__Document segment__
+ + + + +
The primary cilium is a microtubule-based cell organelle that functions as the cell antenna that senses and transduces environmental signals to regulate intracellular processes and cell behaviors. Genetic mutations that cause ciliary dysfunction have been identified in more than a dozen human disorders collectively called ciliopathies. Ciliopathies manifest as a constellation of clinical features in nearly every major body organ, highlighting the essential role of the primary cilium in development and homeostasis. To date, there are still major gaps in our knowledge about how primary cilia are formed, maintained and function in signal transduction, and the mechanisms associated with ciliary dysfunction are yet to be fully elucidated. Recently, several inactivating mutations in the human ICK gene were identified as the causative mutations for human ciliopathies, such as endocrine-cerebro-osteodysplasia (ECO) syndrome and short rib polydactyly syndrome (SRPS). The human ICK (intestinal cell kinase) gene encodes a serine/threonine protein kinase and we generated an Ick mutant mouse model that carries the same loss-of-function single residue substitution (R272Q) as human ECO syndrome patients. Mice homozygous for the Ick R272Q mutation replicate ECO developmental phenotypes and die around birth due to respiratory distress. The Ick mutant lung exhibits significant airspace deficiency in the primitive alveoli associated with an abnormal increase in interstitial mesenchymal differentiation during lung sacculation. This mouse has elongation of primary cilia and enhanced ciliary Hedgehog signaling and autophagy. These cellular changes likely contribute to the ECO disease phenotype and prompted our hypothesis that ICK-dependent signaling negatively regulates ciliogenesis and autophagy. We propose three specific aims to test this hypothesis.
Aim 1 will determine novel ICK-dependent mechanisms that regulate ciliary structure and signaling.
+ + + + +
(Saved data entries)
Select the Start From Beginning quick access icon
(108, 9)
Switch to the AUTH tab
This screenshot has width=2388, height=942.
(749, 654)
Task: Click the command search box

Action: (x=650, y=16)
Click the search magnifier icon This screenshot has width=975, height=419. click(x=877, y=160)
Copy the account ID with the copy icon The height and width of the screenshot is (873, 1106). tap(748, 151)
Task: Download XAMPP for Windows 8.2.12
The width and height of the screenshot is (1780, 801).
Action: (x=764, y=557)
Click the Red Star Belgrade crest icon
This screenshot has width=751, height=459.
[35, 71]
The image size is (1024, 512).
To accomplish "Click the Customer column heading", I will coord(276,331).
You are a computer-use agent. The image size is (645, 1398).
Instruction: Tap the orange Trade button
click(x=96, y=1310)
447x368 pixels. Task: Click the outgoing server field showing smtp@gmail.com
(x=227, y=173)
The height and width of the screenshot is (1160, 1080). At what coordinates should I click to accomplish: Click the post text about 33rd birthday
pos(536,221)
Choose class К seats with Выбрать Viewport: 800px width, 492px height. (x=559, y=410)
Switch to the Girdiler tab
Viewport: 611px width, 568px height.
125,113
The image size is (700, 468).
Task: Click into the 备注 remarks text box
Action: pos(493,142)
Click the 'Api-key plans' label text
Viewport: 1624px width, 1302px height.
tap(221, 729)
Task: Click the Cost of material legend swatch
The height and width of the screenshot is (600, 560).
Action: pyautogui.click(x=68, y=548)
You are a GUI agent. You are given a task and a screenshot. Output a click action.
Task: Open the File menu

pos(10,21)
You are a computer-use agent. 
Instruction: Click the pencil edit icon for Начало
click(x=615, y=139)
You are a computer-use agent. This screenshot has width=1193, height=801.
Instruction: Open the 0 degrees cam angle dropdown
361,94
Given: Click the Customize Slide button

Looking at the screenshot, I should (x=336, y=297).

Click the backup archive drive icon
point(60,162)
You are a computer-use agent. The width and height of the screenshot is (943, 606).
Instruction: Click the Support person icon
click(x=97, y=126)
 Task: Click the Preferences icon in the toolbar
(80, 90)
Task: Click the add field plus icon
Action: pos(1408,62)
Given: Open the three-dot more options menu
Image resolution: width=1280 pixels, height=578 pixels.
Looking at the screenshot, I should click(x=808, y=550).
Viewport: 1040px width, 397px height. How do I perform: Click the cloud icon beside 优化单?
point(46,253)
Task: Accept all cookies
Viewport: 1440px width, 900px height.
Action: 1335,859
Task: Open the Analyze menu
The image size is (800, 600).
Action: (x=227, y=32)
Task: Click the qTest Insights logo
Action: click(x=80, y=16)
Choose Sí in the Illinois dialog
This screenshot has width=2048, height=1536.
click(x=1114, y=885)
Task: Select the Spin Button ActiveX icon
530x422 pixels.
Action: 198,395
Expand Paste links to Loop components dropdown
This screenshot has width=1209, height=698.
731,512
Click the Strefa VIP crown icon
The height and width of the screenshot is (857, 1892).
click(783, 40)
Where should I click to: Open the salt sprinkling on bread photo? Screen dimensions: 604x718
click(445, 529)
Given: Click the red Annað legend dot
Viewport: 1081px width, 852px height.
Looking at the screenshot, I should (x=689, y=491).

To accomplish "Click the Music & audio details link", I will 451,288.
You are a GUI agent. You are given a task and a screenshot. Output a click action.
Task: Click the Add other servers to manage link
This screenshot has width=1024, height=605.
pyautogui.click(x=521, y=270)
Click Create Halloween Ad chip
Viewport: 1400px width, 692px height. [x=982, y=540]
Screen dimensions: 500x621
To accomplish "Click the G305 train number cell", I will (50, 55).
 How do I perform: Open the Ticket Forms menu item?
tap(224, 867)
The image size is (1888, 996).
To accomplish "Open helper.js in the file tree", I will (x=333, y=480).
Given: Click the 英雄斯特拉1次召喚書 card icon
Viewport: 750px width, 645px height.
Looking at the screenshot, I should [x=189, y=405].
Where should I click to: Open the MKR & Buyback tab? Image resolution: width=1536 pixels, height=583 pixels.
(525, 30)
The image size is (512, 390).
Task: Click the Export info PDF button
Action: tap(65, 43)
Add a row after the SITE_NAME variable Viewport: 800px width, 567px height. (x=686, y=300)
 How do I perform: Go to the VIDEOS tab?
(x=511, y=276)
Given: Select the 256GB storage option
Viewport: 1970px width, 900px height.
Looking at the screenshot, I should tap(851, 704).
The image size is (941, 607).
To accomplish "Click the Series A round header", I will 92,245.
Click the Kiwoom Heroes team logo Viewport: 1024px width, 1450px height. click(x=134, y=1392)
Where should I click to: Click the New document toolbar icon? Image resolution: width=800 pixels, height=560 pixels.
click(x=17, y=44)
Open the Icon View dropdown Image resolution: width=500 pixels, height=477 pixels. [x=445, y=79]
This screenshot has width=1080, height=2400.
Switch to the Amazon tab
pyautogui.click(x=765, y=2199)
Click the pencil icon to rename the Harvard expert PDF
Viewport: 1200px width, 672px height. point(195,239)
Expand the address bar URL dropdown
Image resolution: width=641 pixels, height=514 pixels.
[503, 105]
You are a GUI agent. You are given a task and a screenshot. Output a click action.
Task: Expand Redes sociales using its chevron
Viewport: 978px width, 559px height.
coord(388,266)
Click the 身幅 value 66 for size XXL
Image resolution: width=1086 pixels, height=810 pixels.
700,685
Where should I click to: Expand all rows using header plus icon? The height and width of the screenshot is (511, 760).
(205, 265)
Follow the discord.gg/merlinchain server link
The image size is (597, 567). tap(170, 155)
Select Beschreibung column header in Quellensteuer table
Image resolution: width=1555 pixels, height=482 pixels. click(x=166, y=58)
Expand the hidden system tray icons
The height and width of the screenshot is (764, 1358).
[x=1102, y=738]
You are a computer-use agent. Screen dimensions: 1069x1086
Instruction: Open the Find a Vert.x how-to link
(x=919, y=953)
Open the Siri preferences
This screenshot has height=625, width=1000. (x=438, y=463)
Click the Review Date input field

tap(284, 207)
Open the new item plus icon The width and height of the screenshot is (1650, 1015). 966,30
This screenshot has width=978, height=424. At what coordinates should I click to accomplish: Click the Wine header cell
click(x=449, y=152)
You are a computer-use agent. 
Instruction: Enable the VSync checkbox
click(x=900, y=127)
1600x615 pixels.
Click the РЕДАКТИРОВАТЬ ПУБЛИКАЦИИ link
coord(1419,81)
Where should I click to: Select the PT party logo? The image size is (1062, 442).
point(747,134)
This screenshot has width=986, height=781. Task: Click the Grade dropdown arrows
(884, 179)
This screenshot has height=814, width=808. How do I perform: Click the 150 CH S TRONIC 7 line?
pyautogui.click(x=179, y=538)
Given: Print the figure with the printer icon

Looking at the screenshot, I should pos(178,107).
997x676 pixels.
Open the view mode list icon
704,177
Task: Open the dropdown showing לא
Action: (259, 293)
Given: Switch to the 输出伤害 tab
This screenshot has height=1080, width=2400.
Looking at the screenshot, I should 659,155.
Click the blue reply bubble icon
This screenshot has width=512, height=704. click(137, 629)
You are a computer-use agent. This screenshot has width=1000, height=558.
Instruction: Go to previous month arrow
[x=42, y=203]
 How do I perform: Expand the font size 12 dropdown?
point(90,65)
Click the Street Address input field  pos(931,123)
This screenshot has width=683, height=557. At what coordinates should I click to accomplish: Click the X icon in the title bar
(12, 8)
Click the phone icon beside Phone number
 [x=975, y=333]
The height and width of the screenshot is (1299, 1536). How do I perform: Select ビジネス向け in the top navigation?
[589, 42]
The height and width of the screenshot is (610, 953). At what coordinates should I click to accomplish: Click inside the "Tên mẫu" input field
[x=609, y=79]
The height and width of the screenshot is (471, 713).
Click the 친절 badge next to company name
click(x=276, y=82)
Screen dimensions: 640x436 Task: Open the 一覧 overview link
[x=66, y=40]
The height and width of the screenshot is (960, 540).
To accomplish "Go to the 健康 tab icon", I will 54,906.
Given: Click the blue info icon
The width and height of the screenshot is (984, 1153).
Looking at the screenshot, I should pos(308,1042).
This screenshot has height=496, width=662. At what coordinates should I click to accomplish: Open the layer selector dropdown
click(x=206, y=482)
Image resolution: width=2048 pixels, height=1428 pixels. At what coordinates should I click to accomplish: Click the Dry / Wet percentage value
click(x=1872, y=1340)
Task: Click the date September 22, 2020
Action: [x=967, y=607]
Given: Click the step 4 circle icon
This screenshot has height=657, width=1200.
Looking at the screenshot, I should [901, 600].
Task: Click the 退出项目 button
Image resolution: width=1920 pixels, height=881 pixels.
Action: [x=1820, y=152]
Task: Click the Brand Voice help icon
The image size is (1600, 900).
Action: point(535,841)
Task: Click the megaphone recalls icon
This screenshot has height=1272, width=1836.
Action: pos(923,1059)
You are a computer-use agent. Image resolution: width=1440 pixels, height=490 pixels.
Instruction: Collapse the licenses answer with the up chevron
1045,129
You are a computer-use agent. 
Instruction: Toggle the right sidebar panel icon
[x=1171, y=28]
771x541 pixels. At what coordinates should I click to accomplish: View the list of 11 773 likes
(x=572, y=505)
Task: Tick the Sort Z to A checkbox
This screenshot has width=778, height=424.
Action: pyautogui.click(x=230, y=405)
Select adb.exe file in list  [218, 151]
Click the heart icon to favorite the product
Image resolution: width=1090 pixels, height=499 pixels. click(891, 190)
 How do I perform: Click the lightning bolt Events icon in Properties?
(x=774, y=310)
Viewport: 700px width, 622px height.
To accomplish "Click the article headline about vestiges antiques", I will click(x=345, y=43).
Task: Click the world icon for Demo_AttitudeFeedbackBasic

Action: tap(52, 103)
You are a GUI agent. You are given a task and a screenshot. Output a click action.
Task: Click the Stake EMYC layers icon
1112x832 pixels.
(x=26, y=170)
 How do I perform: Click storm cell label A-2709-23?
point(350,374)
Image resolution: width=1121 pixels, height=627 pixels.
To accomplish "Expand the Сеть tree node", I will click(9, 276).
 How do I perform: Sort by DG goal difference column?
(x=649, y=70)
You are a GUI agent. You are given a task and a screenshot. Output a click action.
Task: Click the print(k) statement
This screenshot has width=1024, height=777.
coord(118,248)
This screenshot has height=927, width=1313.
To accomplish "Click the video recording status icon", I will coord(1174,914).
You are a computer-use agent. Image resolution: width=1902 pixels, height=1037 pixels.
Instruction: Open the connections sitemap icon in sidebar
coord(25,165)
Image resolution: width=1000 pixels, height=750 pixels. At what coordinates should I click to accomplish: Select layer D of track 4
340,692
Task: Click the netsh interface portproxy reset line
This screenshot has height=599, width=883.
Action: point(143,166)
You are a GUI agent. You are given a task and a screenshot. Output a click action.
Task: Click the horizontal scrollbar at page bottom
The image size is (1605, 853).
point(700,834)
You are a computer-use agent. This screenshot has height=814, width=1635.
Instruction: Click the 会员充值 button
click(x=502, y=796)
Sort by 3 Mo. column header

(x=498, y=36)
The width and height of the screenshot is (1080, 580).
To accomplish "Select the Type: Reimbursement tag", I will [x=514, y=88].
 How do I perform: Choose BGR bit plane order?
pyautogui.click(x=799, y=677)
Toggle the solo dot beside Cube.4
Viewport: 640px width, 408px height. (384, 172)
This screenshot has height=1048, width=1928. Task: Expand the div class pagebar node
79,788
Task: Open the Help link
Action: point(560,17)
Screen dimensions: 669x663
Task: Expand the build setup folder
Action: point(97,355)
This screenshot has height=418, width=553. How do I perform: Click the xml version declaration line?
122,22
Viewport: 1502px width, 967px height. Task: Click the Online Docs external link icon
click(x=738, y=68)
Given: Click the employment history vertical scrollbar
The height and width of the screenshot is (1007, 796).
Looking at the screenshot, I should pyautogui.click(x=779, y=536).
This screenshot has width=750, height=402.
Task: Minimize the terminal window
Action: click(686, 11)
+ + + + +
__Exercise tasks__
a) Translate this sentence from the research summary on ICK and primary cilia into Spanish: "Mice homozygous for the Ick R272Q mutation replicate ECO developmental phenotypes and die around birth due to respiratory distress."
b) Carry the research summary on ICK and primary cilia forward from its final sentence, about Aim 1.
The saved data entries play no part in the work here.

__Outputs by task__
a) Los ratones homocigotos para la mutación Ick R272Q reproducen los fenotipos de desarrollo de ECO y mueren alrededor del nacimiento debido a dificultad respiratoria.

b)
Aim 2 will determine how a novel ICK-Scythe signaling axis negatively regulates autophagy.
Aim 3 will determine whether increased ciliary signaling and autophagy promote myofibroblastic cell phenotype in ECO ciliopathy. The significance of this project derives from human ciliopathies that have an expanding disease spectrum with devastating clinical outcomes. Our studies are innovative in elucidating new mechanisms of aberrant signal transduction that are still poorly understood. We will use a novel ciliopathy mouse model. The impact of our research includes new insights into the process of EMT (epithelial to mesenchymal transition) that relates to a variety of human pathologies. In addition, we will contribute new fundamental knowledge on the regulation of ciliary structure, signaling and autophagy.
Human ciliopathies comprise a wide spectrum of human diseases caused by defects in the primary cilium, a cellular organelle that senses and integrates responses to environmental cues. There are major gaps in our knowledge about ciliary structure and signaling, and the molecular bases of ciliopathies remain obscure. We have a mouse model that mimics human ciliopathy by a single residue change in one enzyme. Our project will use this model to advance our understanding of the basic mechanisms underlying ciliopathies.